====== Data supplied ======

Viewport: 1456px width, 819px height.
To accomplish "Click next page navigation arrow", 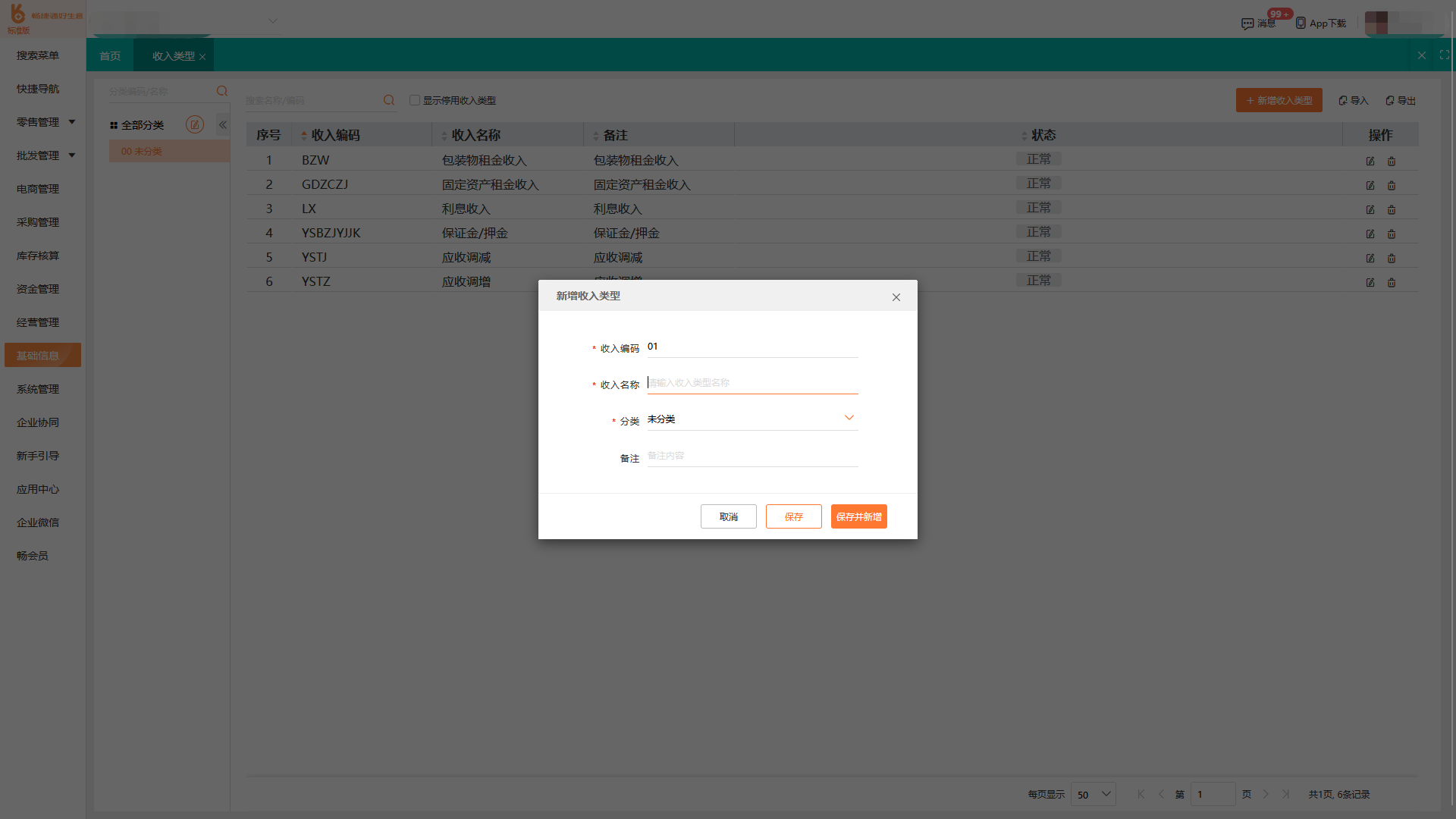I will (1265, 794).
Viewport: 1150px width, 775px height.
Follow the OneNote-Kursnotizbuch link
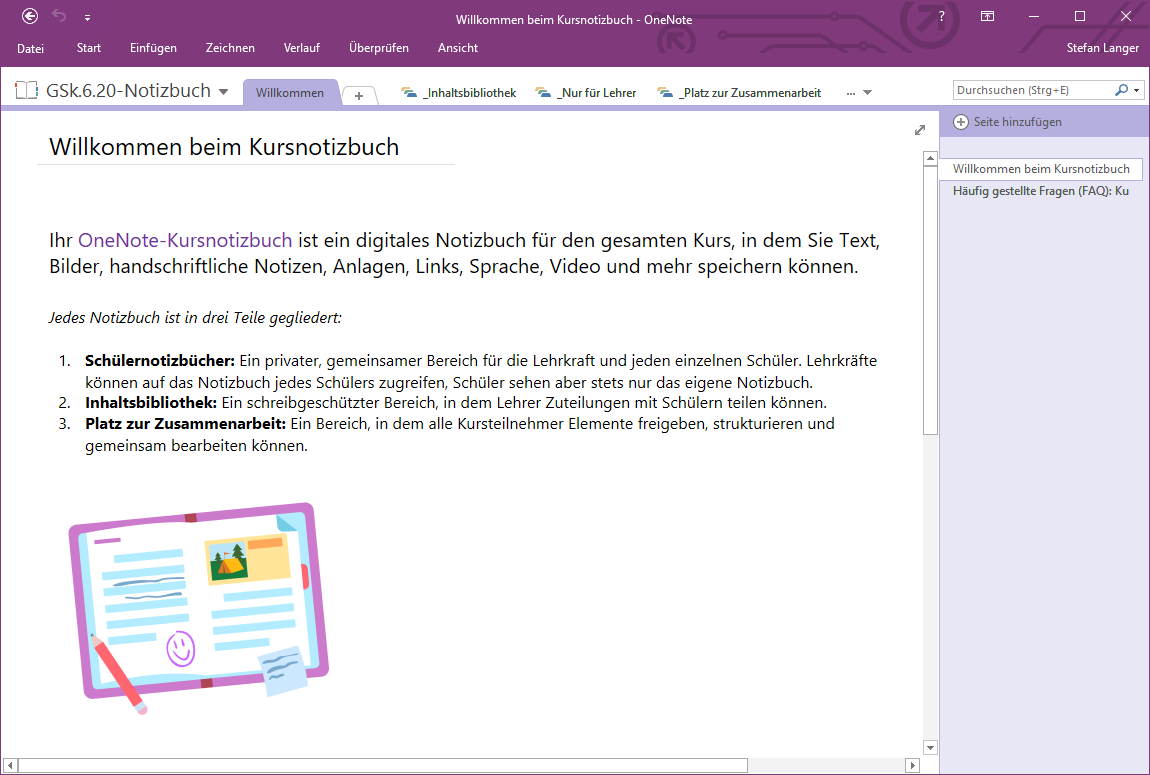coord(185,240)

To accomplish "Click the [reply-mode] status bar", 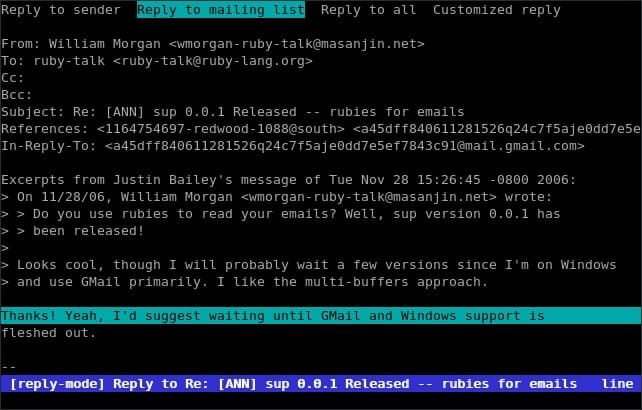I will coord(321,384).
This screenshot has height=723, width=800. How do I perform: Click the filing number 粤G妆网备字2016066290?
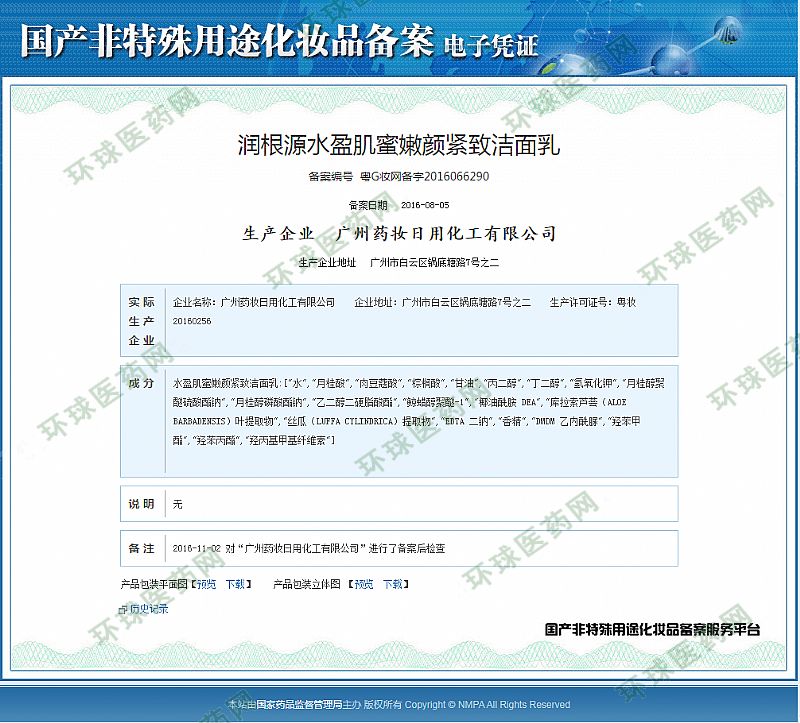click(x=424, y=177)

======

__Problem requirements__. Count the lines in the listing above that contain the word "width", and reply with only that number.

__Expected output__. 3